Watching particularly closely were party leaders in swing states – where Trump had been competitive until the Hofstra debate. Since then, Republicans have watched in horror as Trump’s poll numbers have plummeted.
“I think he did reassure the party. He apologized, he clarified, and he drove home the point that Mrs. Clinton is dishonest, her policies are unsuccessful and she can't be trusted to tell the truth,” said Robin Hayes, the chairman of the Republican Party of North Carolina, where surveys have shown Clinton opening up a lead.
Within Trump’s campaign there was a widespread sense of relief. A bad performance, some of them conceded ahead of the Sunday showdown, could have effectively ended the campaign.
“He stood toe to toe with Hillary and was more powerful in his arguments than she was,” said former House Speaker Newt Gingrich, who has advised Trump informally. “The fear of a meltdown should now be gone.”
Still unclear is whether the Republican National Committee, which has been leading Trump’s get-out-the-vote efforts, decides to redirect resources to crucial down-ballot races. Many Republicans are convinced the presidential race is unwinnable and the committee is better suited focusing on preserving the party’s congressional majorities. This weekend, the committee directed some of the vendors working on the “Victory” program devoted to electing Trump to temporarily halt their production of pro-Trump mail until further instruction. Those working on the program say the committee is reassessing whether to alter its messaging in the wake of the potentially catastrophic revelations.
Shortly after the debate ended, RNC Chairman Reince Priebus sent an email to committee members inviting them to a Monday evening conference call. The call, which is slated to last 30 minutes, has no set agenda. House Republicans – many of whom have grown uneasy about their prospects of maintaining their majority as Trump’s poll numbers have cratered – are slated to have a conference call of their own on Monday to discuss the race.
Republicans said Trump’s performance would halt the stream of defections which began late Friday after the release of the tape and continued into the weekend, with a number of the party’s congressional leaders withdrawing their endorsements of the nominee and some of them calling for his withdrawal from the race.
But they expressed skepticism that many congressional Republicans would voice loud support for Trump.
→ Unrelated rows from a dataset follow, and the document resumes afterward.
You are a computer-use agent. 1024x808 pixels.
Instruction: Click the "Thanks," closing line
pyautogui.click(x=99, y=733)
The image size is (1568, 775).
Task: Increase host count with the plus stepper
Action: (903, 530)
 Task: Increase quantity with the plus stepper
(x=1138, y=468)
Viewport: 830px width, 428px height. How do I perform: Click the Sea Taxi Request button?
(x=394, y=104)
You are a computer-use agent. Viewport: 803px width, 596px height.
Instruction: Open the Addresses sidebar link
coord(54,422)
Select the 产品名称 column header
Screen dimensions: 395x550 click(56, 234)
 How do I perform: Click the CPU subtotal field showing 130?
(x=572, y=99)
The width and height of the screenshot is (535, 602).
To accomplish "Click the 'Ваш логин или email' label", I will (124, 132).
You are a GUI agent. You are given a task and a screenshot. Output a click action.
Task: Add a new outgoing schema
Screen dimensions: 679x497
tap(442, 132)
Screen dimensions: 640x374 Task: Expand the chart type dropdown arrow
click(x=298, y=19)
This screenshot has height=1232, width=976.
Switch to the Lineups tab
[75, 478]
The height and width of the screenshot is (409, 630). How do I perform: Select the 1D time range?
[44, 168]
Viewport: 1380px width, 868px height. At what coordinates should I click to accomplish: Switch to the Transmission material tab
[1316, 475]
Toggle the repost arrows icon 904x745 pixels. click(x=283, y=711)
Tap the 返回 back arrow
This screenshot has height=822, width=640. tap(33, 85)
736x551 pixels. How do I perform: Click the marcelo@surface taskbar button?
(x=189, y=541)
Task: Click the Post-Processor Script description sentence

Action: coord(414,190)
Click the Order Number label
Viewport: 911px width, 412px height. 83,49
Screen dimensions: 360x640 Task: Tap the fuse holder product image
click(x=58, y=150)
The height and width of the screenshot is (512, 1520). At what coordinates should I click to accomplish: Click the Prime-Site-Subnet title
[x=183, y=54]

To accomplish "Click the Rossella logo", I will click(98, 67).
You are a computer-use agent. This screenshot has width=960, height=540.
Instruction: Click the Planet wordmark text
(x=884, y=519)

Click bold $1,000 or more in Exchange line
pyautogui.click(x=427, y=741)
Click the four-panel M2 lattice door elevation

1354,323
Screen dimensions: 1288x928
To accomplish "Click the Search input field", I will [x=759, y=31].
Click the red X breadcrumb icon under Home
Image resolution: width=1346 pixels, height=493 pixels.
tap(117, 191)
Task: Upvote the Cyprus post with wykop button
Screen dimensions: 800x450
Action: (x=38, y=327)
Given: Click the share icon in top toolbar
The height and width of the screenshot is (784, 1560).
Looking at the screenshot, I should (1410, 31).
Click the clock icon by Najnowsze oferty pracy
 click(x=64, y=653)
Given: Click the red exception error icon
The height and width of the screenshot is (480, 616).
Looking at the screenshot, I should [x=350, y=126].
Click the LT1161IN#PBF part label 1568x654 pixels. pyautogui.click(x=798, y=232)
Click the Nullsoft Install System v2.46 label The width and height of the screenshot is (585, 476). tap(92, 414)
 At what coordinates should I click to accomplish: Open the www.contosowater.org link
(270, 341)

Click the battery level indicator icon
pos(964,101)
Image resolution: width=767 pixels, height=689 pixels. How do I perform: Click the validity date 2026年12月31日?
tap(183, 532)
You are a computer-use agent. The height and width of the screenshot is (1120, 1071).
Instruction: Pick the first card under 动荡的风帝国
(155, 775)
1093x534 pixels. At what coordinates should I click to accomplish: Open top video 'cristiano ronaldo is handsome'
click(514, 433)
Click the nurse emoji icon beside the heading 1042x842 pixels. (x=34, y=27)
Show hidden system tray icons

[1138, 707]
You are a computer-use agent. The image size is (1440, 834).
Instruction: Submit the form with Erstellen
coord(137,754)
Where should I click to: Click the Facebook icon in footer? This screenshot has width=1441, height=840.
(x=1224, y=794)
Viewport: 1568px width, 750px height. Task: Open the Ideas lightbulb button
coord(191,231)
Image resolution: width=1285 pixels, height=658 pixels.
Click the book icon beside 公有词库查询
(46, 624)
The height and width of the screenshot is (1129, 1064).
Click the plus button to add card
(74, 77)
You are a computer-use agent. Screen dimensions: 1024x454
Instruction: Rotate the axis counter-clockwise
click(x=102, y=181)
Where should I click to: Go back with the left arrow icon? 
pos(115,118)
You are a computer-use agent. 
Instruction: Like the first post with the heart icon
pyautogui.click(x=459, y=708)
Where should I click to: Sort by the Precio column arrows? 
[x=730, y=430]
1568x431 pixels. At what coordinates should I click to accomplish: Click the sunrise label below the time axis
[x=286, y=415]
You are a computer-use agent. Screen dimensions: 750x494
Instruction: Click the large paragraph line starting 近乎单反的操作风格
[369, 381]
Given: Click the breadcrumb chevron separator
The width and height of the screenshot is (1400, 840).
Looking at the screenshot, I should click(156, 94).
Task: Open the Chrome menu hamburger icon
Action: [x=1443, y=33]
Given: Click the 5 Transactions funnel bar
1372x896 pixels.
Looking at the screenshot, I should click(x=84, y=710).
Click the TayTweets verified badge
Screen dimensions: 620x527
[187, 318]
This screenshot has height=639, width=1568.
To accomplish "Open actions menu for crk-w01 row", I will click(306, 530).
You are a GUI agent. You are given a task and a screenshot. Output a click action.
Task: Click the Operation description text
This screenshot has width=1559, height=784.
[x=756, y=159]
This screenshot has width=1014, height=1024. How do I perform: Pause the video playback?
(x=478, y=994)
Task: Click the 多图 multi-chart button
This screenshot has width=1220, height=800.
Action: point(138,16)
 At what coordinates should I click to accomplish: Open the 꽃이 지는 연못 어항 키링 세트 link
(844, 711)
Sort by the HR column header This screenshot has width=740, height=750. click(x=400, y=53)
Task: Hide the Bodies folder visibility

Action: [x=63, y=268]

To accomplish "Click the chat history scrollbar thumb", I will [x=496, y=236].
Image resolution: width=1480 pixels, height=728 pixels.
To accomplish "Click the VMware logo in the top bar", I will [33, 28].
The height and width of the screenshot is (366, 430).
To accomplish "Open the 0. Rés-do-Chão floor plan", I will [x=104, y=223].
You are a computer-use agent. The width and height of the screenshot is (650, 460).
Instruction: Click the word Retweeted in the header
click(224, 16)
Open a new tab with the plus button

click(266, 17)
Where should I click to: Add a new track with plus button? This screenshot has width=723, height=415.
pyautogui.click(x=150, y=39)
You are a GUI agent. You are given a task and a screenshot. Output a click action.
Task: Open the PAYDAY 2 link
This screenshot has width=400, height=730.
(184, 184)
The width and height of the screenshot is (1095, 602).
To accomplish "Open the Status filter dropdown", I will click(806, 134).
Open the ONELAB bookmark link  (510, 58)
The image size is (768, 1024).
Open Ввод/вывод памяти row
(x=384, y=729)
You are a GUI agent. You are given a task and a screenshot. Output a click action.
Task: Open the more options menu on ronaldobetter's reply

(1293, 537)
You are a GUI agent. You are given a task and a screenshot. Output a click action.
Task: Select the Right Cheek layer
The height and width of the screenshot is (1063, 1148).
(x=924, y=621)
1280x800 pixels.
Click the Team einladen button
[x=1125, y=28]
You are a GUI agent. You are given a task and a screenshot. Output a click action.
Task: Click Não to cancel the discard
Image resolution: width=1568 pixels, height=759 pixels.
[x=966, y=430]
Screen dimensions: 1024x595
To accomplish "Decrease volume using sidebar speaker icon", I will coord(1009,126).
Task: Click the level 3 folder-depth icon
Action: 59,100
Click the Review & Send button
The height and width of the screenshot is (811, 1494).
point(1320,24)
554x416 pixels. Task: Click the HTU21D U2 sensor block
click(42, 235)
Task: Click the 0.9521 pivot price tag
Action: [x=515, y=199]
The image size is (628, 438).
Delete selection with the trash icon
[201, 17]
Many Republicans are deeply worried about more damaging information emerging about Trump’s past. Others are likely to be uncomfortable with his scorching attacks on Clinton – particularly his decision to highlight her husband’s past infidelities and his declaration that she should be jailed. While both lines of assault are certain to stimulate the conservative base, they risk alienating moderate voters who could determine the outcome of House and Senate races.
And for many of those running down-ballot, there is skepticism about whether Trump can win – and, hence, whether it’s worth hitching to his wagon.
“I think the toothpaste is already out of the tube,” said Robert Blizzard, a GOP pollster who is working on a number of downballot races.